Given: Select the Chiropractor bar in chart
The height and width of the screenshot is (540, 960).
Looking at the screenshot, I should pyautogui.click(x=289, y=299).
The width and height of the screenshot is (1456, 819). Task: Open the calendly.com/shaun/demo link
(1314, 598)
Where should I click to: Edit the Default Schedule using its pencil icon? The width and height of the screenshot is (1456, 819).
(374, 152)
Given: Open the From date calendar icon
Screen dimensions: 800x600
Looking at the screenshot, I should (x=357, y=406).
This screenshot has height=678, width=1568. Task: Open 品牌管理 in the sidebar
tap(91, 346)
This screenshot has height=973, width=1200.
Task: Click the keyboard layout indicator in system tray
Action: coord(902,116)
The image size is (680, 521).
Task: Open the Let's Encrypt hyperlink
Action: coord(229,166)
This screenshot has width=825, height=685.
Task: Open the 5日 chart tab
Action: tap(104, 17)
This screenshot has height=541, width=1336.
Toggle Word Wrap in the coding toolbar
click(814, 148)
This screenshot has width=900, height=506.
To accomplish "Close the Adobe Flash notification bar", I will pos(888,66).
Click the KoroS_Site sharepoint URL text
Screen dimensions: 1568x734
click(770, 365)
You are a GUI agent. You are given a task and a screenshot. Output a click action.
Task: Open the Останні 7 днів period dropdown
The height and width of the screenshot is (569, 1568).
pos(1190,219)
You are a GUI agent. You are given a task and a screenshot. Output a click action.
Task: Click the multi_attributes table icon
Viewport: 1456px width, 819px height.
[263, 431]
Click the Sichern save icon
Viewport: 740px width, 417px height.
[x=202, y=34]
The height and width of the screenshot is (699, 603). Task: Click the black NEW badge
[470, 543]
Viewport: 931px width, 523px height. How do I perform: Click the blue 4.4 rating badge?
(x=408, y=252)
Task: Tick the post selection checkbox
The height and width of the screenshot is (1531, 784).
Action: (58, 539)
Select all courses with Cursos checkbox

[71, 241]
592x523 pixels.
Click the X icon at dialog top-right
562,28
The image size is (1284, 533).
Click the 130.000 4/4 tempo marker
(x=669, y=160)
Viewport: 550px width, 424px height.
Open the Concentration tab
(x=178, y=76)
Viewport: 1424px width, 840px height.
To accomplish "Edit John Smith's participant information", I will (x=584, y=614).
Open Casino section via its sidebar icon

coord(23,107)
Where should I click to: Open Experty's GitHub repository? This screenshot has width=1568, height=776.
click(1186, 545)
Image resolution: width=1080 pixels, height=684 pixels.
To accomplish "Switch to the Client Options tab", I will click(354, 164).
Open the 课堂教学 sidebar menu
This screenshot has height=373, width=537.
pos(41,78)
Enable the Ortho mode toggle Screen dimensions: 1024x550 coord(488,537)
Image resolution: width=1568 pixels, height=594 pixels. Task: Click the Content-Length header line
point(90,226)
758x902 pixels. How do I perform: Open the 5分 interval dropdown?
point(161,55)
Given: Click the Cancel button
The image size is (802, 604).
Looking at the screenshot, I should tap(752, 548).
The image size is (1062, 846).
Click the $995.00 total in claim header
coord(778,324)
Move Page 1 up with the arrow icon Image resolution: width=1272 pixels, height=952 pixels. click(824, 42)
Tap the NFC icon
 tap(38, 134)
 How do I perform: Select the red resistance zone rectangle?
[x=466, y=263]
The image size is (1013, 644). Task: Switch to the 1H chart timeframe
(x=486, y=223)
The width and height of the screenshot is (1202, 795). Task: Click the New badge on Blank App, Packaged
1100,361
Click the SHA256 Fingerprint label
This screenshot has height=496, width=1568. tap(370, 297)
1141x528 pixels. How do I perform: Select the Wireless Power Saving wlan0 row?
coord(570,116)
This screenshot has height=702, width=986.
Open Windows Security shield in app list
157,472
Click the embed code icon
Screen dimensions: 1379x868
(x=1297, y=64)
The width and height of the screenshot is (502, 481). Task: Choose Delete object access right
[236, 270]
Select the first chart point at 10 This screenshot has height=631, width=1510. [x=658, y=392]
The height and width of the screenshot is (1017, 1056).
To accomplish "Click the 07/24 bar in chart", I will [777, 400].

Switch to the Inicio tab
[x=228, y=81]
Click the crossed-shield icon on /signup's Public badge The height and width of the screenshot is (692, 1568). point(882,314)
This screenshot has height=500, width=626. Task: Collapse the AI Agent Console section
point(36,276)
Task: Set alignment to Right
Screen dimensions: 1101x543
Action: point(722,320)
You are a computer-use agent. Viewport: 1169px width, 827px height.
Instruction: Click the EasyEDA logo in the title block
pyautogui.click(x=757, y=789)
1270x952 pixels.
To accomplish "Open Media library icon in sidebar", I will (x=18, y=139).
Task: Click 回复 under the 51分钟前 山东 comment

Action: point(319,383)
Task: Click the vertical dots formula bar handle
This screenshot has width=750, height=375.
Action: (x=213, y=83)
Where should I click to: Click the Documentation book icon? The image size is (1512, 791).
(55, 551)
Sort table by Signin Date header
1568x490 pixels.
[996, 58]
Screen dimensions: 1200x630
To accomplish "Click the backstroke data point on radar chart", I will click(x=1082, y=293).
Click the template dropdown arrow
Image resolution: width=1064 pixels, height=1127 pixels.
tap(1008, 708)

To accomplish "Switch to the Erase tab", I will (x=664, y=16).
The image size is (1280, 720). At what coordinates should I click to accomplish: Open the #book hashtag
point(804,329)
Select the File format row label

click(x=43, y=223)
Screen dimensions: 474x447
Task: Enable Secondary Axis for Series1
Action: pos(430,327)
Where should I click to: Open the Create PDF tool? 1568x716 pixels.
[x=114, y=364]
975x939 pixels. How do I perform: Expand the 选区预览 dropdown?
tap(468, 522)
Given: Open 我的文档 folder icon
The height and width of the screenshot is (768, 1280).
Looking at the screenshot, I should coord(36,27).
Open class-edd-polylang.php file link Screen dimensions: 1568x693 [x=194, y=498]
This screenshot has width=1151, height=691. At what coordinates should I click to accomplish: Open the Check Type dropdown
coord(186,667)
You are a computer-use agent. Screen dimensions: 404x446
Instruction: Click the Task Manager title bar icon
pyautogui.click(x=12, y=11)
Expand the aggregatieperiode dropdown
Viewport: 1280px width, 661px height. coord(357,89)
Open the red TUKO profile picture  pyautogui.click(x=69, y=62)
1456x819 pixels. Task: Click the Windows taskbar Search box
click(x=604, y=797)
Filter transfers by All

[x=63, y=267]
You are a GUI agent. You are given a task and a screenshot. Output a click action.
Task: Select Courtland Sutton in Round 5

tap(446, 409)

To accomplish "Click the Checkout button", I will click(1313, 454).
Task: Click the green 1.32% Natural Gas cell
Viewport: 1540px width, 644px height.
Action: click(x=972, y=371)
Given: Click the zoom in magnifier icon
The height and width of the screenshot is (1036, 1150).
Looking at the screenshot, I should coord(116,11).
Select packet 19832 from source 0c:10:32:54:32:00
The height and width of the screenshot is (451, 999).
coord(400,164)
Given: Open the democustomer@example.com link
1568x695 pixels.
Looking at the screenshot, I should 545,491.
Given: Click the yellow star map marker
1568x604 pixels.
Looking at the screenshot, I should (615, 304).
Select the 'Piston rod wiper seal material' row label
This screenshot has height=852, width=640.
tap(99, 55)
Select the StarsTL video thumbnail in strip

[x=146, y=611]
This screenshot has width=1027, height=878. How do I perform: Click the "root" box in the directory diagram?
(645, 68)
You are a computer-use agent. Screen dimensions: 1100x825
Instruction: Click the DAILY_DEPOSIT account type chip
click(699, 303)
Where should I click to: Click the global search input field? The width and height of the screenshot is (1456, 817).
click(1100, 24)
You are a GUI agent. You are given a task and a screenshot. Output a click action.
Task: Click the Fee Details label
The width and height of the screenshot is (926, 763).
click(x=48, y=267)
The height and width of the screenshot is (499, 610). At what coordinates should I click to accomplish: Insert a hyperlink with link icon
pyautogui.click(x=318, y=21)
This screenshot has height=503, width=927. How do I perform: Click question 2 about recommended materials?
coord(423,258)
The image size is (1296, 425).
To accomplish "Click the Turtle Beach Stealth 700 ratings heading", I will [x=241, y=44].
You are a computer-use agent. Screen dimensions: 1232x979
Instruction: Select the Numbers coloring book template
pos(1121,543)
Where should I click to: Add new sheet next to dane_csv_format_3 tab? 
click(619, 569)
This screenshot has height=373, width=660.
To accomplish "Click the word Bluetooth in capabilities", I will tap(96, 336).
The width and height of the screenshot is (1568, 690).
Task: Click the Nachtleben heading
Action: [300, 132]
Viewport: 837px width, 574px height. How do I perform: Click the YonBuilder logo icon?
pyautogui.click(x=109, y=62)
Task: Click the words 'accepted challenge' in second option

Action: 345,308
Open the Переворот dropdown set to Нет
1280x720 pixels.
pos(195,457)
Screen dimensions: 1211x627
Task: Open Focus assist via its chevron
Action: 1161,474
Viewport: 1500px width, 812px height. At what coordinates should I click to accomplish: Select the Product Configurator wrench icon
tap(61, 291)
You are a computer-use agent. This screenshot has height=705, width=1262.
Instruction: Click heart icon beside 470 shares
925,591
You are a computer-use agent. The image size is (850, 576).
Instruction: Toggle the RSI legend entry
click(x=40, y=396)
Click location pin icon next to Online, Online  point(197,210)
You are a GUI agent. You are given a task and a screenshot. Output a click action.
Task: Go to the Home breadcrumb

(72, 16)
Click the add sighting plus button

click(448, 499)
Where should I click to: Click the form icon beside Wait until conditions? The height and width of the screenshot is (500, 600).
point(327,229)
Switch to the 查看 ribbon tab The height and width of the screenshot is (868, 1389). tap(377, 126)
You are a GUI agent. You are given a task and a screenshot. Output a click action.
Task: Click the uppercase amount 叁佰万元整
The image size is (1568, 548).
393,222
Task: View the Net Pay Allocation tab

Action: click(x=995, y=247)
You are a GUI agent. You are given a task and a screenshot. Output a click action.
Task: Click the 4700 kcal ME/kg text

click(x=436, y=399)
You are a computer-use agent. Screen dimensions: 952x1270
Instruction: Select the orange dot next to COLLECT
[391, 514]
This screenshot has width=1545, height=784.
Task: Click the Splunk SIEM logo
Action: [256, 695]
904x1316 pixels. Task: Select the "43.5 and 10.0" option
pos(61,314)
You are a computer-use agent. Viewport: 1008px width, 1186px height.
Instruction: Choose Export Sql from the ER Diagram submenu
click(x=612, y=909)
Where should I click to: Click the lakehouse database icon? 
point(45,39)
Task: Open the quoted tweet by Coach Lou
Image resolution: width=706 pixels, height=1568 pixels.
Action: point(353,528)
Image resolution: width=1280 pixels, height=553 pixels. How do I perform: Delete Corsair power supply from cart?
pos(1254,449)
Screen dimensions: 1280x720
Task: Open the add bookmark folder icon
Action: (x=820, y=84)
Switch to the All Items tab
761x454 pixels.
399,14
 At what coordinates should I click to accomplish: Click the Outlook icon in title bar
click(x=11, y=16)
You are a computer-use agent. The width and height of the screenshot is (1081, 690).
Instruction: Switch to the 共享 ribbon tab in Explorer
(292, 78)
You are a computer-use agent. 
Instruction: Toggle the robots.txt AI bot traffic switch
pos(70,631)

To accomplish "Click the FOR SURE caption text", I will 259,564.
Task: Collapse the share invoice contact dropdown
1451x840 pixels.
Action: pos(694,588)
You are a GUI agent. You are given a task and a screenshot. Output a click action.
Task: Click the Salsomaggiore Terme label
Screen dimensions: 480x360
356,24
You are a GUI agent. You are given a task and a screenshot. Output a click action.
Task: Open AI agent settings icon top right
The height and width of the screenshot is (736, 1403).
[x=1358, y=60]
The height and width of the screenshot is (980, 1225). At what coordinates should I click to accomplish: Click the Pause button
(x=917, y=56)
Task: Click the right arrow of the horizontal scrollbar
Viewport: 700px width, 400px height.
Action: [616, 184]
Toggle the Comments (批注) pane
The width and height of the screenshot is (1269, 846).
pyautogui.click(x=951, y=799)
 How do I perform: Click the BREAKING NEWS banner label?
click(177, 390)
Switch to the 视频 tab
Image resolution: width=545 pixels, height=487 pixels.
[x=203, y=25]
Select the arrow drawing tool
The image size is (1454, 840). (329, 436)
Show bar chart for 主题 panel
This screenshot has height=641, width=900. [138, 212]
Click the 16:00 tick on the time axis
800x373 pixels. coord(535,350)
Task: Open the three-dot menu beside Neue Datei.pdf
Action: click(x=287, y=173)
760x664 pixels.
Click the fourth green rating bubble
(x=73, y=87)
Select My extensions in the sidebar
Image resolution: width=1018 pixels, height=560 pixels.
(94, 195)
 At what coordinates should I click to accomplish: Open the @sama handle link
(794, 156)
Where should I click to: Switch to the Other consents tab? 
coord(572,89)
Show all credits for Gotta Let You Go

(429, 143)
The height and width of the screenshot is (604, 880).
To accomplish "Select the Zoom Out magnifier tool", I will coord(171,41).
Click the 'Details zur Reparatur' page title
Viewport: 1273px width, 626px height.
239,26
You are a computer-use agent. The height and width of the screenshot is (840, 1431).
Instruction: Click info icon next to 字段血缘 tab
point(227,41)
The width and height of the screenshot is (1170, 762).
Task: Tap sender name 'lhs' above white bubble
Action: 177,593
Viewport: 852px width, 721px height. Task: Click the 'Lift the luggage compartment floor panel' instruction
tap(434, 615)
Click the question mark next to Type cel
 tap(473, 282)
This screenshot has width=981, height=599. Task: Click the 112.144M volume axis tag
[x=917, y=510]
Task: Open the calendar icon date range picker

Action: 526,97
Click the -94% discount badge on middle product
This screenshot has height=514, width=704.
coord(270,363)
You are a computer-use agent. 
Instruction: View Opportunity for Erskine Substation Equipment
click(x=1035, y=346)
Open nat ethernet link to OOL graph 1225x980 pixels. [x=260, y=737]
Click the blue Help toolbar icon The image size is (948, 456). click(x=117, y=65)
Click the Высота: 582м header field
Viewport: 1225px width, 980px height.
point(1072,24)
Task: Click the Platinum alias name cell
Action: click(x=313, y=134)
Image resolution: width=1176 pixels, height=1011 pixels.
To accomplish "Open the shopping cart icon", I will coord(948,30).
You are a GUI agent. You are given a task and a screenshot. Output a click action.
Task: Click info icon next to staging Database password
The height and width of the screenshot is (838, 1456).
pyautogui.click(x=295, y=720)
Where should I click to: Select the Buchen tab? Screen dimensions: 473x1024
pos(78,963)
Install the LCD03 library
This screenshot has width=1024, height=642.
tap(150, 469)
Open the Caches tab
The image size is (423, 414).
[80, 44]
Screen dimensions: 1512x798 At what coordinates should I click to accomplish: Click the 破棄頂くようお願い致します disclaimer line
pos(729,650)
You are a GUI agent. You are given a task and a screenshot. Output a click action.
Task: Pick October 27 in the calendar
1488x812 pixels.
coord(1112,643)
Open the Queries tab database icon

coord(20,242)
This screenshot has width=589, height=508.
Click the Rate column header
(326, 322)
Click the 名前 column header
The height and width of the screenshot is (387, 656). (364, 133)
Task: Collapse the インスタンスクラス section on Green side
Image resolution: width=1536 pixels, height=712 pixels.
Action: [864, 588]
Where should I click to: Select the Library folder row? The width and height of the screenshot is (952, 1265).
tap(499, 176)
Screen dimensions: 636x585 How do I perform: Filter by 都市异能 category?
* * *
## Work required
Present the stretch of the records above, from their first line through the line that contains "(1314, 598)", as a numbered list with blank lines left out.

## Task result
1. Given: Select the Chiropractor bar in chart
2. The height and width of the screenshot is (540, 960).
3. Looking at the screenshot, I should pyautogui.click(x=289, y=299).
4. The width and height of the screenshot is (1456, 819). Task: Open the calendly.com/shaun/demo link
5. (1314, 598)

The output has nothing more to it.